The electrical conductivity of materials is based on the fact that the elements have the last electronic layer unstable, that is, the electrons in its valence shell are very easy to move between atoms neighbors.
Some metals, such as copper and iron, have their last unstable electronic layer, that is, this last layer is very easy to lose electrons. These free electrons are wandering from atom to atom, with no definite direction. Since electrons have no definite direction, the atom that lost electrons easily regains them from neighboring atoms.
Because they have a great facility to lose electrons, metals are widely used in the manufacture of electrical and electronic conducting wires. This fact of losing electrons allows us to say that metals have a good flow of electrons in their interior.
Other materials, such as plastic and rubber, do not have the same characteristics as metals, unlike copper and iron, they do not allow the passage of electrons. Its atoms have great difficulty in giving or receiving electrons in their valence shell. In electrical conductors, for example, insulating materials are used in order to protect the circuit from possible short circuits, and human beings from electrical shocks. Insulators are widely used in everyday life, such as rubber shoes, insulating tapes, electrical wiring cables, etc.
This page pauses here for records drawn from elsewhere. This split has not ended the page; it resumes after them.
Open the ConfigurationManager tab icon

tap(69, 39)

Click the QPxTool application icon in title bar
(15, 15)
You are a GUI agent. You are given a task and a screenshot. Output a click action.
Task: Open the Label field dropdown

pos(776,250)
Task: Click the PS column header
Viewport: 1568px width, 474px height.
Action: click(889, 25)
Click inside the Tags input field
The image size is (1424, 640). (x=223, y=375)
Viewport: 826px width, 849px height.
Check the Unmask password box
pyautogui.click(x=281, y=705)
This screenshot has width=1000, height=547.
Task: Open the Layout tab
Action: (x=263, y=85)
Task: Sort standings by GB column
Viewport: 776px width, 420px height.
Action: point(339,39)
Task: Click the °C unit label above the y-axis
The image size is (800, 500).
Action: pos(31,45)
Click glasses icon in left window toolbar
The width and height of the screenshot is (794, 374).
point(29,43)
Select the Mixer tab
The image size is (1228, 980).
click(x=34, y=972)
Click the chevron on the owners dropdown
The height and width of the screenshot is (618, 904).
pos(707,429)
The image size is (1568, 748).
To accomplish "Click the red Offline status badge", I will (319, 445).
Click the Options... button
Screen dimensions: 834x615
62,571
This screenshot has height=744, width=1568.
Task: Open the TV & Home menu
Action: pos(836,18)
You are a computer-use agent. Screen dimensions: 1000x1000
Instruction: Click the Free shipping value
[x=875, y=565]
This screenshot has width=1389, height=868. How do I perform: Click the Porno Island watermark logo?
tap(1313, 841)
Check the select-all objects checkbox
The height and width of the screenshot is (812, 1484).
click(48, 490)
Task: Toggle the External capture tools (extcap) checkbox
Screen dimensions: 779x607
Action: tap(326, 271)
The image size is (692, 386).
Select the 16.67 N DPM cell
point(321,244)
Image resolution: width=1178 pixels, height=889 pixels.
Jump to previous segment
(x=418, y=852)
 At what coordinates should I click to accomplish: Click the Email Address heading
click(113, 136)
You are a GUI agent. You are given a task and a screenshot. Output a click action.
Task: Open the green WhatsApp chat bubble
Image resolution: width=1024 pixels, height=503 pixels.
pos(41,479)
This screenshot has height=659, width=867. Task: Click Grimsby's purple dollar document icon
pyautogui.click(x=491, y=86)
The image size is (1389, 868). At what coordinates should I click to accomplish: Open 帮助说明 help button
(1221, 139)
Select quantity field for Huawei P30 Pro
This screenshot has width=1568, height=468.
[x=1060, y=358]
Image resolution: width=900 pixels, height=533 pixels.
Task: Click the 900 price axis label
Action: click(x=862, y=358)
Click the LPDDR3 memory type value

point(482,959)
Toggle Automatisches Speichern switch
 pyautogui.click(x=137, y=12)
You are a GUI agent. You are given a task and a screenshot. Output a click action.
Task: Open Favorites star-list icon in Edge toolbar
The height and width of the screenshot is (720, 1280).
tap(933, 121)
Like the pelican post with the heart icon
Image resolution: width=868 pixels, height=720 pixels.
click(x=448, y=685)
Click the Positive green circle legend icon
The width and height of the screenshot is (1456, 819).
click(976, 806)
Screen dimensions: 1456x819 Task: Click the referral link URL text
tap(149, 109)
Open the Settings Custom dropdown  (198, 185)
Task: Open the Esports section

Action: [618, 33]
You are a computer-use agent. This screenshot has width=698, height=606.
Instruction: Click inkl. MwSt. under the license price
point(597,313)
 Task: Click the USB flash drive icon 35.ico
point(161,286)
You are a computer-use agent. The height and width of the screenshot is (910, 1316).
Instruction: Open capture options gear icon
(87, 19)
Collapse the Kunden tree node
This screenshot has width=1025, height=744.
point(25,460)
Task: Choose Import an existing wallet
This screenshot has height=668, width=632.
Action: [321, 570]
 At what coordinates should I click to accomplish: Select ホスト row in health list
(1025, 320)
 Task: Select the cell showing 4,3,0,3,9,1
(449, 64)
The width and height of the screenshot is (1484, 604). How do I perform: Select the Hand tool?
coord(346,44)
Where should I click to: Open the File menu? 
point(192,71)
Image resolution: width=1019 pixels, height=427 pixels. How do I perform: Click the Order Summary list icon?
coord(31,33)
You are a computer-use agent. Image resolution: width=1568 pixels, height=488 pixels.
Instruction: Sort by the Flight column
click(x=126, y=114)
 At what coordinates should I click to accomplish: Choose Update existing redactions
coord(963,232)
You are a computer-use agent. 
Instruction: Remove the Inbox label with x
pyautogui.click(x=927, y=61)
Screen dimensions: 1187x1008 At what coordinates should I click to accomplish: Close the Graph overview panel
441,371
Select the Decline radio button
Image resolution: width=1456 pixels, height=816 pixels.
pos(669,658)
Thus, we can conclude that insulators they are materials that have great difficulty in giving or receiving free electrons. This fact occurs because in the last layer of the atoms that make up the material, called the valence layer, the electrons are strongly bonded to the atom. Conductors these are materials that are very easy to give and receive electrons, because in their valence shell electrons have a weak bond with an atom.
Just as there are conductors and insulators, there is also a middle ground between them which are called semiconductors. This type of material, such as silicon (Si) and germanium (Ge), is widely used in the electronics industry.